──────── Extrait présenté

L’occasion, le caprice, le plaisir de pourchasser des ridicules, avaient inspiré à Saint-Évremond ses premiers essais, composés à l’aventure, dans ses momens perdus. Les loisirs de l’exil lui remirent la plume à la main. Reprenant à tête reposée ses premières études sur l’antiquité, l’ancien secrétaire du grand Condé mit à profit les souvenirs de ses lectures sous la tente, et, pour son entrée dans la littérature sérieuse, il écrivit le livre sans contredit le plus remarquable de critique historique au XVIIe siècle. Les cent pages qui nous restent de ses Réflexions sur les divers génies du peuple romain paraîtraient peut-être un peu passées de mode aujourd’hui, après les hardiesses aventureuses et les progrès de la mise en scène de l’école moderne ; mais, à l’époque de Rollin et de Crévier, elles ne pouvaient sortir que d’une tête admirablement organisée. Elles sont, pour le sens et l’intelligence historiques, bien au-dessus des phrases éloquentes de l’Histoire universelle, et, n’en déplaise au XVIIIe siècle, elles ont pu fournir à Montesquieu le cadre et l’idée première de son fameux Essai. Ajoutons que, comme œuvre de style, elles peuvent soutenir la comparaison avec les maîtres. Nous ne citerons qu’une page prise au hasard.

────────────────

» **Objectif**
D’après l’extrait présenté, quel ouvrage de Saint-Évremond peut soutenir la comparaison avec les maîtres comme œuvre de style ? Les données ci-après viennent d’une source distincte de l’extrait.

──────── Données fournies

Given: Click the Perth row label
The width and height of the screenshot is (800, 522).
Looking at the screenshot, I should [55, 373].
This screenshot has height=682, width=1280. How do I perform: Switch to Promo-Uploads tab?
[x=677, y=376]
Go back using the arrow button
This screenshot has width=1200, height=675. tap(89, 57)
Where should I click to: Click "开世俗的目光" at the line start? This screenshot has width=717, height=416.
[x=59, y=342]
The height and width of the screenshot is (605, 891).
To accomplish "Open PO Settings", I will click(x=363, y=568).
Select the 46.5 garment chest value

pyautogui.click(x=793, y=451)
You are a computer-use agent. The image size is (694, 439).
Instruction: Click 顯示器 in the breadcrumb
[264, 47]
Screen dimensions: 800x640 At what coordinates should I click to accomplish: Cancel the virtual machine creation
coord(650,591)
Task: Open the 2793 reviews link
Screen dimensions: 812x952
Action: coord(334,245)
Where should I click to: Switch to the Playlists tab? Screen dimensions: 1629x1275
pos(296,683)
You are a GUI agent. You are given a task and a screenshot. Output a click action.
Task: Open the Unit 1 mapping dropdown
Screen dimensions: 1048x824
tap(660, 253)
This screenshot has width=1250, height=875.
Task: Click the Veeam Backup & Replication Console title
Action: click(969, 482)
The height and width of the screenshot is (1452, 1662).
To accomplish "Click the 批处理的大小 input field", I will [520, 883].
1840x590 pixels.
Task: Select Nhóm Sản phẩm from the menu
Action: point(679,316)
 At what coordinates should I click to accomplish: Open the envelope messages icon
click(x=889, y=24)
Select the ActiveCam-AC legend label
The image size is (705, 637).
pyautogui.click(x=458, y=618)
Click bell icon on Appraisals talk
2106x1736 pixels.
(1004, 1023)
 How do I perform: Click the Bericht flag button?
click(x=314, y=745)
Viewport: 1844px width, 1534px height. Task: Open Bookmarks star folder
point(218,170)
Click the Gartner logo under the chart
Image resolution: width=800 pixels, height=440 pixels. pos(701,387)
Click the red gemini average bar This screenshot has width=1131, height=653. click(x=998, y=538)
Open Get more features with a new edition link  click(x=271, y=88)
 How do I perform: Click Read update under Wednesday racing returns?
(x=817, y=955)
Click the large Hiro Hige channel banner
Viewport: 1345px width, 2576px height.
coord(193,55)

────────────────

» **Solution proposée**
Ses Réflexions sur les divers génies du peuple romain.